ACTION ITEM -
Check every line of the data below for "logo". Copy each one that has it.

LISTED ENTRIES -
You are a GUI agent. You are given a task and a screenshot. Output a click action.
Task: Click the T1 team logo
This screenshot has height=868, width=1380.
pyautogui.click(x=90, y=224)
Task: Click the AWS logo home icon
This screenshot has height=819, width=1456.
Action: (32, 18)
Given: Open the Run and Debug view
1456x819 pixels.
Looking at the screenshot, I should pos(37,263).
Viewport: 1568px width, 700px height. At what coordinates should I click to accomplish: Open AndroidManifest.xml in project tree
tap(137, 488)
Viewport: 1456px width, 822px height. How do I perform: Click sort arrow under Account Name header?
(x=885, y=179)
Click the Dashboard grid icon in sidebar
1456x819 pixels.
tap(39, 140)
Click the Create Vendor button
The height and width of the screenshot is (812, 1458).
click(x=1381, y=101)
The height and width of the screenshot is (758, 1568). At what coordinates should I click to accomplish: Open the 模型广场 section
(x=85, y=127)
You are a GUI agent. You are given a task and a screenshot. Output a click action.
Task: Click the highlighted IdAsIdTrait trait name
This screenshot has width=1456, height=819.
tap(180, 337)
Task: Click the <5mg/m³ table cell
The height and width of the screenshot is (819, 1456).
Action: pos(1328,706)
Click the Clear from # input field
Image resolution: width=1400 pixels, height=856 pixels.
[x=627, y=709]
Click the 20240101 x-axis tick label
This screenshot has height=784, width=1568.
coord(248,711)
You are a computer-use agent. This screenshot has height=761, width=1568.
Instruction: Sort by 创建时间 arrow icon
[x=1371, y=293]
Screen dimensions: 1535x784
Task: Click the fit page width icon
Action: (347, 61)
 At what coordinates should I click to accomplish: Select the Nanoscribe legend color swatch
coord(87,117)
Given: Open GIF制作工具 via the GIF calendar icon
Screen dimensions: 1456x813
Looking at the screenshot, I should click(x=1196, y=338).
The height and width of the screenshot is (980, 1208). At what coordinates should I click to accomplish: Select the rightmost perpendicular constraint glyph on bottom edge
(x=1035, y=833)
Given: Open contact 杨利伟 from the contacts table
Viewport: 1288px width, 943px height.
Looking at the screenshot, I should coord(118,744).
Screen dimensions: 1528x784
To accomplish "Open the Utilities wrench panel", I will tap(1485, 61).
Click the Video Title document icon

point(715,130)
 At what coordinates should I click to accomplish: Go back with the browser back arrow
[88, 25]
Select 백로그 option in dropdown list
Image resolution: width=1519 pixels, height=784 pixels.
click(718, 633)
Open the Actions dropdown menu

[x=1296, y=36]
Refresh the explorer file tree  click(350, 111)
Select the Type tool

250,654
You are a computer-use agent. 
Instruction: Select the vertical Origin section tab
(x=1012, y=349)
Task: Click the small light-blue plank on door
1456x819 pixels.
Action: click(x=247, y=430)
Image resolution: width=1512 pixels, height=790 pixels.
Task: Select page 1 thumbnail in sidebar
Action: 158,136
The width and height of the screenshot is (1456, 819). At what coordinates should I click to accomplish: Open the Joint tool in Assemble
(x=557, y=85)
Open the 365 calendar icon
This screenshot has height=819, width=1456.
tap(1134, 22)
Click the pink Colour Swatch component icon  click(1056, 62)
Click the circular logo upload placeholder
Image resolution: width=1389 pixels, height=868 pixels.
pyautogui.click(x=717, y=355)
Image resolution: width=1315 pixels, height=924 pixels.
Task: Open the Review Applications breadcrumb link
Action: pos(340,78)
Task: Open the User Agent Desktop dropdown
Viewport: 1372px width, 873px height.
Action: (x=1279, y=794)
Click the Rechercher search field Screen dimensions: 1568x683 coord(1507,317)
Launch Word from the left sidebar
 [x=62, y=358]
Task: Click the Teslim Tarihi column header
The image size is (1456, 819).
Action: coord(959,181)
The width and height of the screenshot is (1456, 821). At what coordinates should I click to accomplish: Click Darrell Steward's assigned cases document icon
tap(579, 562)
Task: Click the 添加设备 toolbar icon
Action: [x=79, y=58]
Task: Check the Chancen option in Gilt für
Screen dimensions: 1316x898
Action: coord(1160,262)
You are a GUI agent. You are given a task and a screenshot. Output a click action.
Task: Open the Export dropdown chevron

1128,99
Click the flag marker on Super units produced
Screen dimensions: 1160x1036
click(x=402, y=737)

RESPONSE BELOW -
Task: Click the T1 team logo
Task: Click the AWS logo home icon
Click the circular logo upload placeholder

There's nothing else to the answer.